For many of the Danville schoolchildren, who ranged in age from preschool to second grade, this was their first opportunity to pet a piglet or see a chicken up close.
“I think it’s a wonderful opportunity for them to see animals they wouldn’t normally see,” said Sadie Baer, a kindergarten teacher at Meade Park Elementary School.
The Armstrong-Potomac chapter of FFA’s petting zoo featured a cow, two sheep, two piglets, three goats, a donkey and two miniature horses. The Georgetown-Ridge Farm FFA chapter also had a farm animal petting zoo on campus during the event.
“We bring them here every year. We make a day of it,” said Jennifer Lane as she helped chaperone 30 4-year-old pre-kindergartners from Danville Lutheran School.
Several Cannon Elementary School kindergartners stuck their hands in the pen of piglets.
“I like to make a noise like a pig,” 6-year-old Genavieve Stormer announced.
Her classmate, Ollie Whitlock, was more enthralled with the goats.
“I like it! I want to take it home!” he said.
The 6-year-old boy quickly changed his mind when the next animal, a donkey, licked his hand. The burro, hands down, became the little boy’s farmyard favorite.
The Cannon kindergartners squealed with delight and laughter when an Armstrong-Potomac FFA member perched a pair of sunglasses on the head of a miniature horse.
Tanner Horatschki, an Armstrong-Potomac FFA member, held a baby chick for the youngsters to pet. Next to him was a line of cages containing chickens, a pair of large geese, bunnies and a ferret on a hammock.
Cannon kindergartner Lakoda Scott peeked in the cages and exclaimed, “Those are real animals!”
“They like the bunnies the best,” Horatschki said of the children’s preference.
Nearby in the Mary Miller Gym, the farmer’s price barbecue sandwich lunch for 50 cents also drew long lines.
FFA members started cooking the meal, which consisted of a pulled pork barbecue sandwich, applesauce, baked beans and potato chips, at 7 a.m.
About two dozen FFA members served the meal that cost 50 cents — the price the farmer usually receives for these products after producing and selling them.
In the past, about 1,500 people made it through the lunch line in an hour.
Nora Setzer of Nora’s Daycare in Westville brought a half dozen children to Ag Day, as she has done in the past.
“This is the first year they’ve decided to try the lunch,” she said. “So we’re eating first and then we’ll see the animals and check out the flowers.”

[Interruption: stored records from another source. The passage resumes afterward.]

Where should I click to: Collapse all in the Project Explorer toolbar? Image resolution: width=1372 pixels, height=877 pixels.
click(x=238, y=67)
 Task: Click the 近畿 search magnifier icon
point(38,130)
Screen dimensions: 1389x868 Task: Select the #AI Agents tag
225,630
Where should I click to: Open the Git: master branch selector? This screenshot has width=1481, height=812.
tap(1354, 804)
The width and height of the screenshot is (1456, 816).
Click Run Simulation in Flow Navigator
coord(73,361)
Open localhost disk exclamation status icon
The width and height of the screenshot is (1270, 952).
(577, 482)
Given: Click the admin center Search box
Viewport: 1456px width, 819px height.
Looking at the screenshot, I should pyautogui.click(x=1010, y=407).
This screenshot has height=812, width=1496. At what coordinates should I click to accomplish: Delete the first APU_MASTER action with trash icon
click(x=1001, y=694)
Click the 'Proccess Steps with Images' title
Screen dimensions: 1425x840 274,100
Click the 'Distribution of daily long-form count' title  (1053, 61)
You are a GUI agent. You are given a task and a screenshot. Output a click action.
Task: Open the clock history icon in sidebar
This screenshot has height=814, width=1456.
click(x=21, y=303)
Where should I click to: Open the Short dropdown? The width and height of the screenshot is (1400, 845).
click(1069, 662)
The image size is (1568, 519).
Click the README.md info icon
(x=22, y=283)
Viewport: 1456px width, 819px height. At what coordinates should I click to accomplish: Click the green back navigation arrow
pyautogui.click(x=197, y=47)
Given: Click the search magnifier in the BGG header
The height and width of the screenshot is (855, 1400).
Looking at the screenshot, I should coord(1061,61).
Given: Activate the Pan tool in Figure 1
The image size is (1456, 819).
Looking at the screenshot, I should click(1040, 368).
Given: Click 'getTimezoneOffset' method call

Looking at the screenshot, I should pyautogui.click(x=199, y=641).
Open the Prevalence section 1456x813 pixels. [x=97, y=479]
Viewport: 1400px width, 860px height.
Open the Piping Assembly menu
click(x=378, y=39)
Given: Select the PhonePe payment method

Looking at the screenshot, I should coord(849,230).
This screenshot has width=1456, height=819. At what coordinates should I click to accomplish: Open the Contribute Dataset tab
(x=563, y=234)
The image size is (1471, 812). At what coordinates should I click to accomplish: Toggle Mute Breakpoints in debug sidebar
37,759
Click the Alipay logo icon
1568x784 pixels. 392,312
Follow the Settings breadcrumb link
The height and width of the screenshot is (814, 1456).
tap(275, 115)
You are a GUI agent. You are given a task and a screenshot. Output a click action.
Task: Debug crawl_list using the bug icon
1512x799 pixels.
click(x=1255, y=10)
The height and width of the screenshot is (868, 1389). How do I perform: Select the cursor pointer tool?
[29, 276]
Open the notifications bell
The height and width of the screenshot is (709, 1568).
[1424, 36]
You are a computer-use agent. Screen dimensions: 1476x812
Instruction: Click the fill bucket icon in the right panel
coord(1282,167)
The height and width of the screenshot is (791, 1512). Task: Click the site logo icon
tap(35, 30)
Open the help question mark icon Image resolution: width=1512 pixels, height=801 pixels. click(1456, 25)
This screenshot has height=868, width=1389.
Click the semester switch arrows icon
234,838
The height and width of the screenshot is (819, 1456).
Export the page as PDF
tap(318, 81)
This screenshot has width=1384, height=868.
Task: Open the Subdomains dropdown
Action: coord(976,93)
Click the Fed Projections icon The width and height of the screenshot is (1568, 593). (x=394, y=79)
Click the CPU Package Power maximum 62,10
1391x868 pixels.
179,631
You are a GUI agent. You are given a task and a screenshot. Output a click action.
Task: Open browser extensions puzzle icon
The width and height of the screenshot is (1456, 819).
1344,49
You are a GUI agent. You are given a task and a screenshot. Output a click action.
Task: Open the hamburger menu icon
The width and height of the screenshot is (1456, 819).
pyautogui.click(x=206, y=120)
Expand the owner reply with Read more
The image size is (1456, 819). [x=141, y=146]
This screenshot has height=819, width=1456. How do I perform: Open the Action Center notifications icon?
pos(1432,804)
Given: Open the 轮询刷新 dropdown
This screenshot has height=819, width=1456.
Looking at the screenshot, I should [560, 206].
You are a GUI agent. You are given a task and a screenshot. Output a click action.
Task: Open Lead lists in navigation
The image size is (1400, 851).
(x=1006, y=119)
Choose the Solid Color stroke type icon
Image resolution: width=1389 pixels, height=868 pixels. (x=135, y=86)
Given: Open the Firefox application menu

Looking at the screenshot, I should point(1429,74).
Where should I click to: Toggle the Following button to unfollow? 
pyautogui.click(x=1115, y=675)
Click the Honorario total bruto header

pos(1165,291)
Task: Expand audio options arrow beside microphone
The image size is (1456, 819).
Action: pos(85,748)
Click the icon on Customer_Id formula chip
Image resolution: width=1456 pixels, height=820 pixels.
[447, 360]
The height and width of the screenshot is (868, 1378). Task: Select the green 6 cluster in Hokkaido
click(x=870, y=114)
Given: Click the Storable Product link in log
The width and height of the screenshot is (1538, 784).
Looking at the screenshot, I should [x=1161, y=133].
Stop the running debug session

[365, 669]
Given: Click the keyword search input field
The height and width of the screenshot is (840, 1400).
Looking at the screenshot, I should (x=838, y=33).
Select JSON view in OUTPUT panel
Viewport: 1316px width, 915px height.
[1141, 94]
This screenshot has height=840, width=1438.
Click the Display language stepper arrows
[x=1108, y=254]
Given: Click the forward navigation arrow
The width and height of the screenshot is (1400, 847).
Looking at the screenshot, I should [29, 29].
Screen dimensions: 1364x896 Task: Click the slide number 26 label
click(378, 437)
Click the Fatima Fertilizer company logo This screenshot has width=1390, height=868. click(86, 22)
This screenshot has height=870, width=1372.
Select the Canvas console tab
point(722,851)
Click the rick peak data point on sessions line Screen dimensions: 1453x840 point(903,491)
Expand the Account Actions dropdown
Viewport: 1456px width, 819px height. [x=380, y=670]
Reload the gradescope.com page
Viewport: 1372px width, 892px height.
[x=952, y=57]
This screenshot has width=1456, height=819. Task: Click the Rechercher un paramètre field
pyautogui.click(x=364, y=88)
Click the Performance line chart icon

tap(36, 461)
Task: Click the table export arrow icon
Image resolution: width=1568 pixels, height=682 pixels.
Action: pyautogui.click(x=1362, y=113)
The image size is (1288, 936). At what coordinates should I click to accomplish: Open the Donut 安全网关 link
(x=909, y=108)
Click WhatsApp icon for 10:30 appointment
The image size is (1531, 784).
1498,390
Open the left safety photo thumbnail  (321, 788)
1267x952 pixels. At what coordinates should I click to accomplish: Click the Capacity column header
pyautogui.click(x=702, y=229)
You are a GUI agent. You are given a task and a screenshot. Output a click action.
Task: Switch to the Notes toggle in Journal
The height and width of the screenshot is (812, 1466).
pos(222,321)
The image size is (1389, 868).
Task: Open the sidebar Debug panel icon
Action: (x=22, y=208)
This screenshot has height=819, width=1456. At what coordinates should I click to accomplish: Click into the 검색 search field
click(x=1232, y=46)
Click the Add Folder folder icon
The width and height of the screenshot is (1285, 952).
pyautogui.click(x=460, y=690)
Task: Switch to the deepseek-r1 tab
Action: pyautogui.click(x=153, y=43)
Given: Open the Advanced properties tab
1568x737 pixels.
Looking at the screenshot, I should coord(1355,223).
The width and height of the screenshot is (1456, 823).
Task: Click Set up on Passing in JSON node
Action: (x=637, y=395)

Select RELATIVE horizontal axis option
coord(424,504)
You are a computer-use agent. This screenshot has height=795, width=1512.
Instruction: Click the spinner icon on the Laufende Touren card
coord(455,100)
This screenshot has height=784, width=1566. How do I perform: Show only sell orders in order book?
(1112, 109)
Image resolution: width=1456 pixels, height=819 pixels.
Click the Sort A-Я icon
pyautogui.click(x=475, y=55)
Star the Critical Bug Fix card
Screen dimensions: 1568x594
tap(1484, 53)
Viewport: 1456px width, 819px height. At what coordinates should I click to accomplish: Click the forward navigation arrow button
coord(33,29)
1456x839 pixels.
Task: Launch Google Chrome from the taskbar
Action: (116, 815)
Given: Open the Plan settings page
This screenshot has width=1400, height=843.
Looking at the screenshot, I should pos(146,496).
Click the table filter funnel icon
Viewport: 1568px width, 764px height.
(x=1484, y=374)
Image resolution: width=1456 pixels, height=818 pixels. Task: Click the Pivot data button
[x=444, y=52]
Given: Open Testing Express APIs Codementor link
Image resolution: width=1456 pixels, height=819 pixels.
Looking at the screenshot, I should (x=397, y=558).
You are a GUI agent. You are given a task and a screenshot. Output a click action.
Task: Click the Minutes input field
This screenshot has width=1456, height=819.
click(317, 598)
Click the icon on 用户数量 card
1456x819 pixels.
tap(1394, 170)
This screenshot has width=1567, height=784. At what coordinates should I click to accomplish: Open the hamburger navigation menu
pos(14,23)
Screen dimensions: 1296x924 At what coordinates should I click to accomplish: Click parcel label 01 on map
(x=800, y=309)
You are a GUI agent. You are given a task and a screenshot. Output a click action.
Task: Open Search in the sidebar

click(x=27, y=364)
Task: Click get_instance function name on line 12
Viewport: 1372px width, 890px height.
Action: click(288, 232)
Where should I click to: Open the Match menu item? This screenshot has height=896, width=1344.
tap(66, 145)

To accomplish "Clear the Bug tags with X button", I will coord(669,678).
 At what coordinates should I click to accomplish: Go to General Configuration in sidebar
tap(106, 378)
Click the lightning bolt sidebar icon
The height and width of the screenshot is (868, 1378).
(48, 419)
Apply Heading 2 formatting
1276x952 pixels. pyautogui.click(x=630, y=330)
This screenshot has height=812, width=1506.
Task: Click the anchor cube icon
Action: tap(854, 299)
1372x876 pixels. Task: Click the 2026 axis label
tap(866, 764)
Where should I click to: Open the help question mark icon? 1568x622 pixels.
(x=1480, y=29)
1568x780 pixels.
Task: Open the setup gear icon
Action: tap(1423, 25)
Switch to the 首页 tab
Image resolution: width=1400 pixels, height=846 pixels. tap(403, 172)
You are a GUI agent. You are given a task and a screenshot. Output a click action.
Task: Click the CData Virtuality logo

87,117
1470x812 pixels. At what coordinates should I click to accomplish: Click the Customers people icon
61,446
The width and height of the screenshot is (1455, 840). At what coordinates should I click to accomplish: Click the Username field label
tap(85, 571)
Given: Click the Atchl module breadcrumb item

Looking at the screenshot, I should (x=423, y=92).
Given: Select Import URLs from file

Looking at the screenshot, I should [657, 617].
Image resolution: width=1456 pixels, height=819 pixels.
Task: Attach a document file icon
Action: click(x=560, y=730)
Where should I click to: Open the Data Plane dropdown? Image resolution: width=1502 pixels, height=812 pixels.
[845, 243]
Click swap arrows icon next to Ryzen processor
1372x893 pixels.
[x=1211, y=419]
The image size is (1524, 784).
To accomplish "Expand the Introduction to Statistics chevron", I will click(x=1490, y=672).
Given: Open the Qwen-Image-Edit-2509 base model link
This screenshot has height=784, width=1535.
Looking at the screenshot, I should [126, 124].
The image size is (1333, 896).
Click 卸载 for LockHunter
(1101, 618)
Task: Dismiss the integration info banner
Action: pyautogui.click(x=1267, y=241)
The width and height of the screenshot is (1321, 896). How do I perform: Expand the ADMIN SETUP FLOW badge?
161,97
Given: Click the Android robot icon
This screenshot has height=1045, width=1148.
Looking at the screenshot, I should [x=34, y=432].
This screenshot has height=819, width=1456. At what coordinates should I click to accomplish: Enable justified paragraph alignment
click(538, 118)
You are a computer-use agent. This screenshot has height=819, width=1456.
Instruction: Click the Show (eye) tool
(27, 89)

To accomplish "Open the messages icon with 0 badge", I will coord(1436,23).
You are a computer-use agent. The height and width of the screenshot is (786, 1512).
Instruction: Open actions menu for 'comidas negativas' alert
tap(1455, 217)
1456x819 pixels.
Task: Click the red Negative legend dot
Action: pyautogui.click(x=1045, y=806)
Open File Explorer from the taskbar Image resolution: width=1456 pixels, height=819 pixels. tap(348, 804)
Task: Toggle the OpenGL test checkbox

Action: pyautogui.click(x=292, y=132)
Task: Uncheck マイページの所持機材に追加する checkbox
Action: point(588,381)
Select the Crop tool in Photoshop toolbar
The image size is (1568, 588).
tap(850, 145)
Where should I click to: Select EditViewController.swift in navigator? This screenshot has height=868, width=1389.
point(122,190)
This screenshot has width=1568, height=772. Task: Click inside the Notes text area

Three-year-old Brayden Cox apparently enjoyed the lunch as he dug into a barbecue sandwich with a fork.
Setzer praised the FFA students who helped carry the food for the youngsters to the table.
“It was nice that they assisted with carrying the food on a tray,” she said.
Besides the lunch and petting zoos, the other activities that were offered on Thursday included pedal tractor pulls for the children hosted by the Catlin FFA, and tractor and farm equipment displays from Birkey’s.
FFA students also took the schoolchildren on tours through DACC’s ornamental horticultural building, the Harry Braun Technology Center and the college’s new, state-of-the-art greenhouse.
Marigolds and agriculture-related coloring books also were given away near the technology center.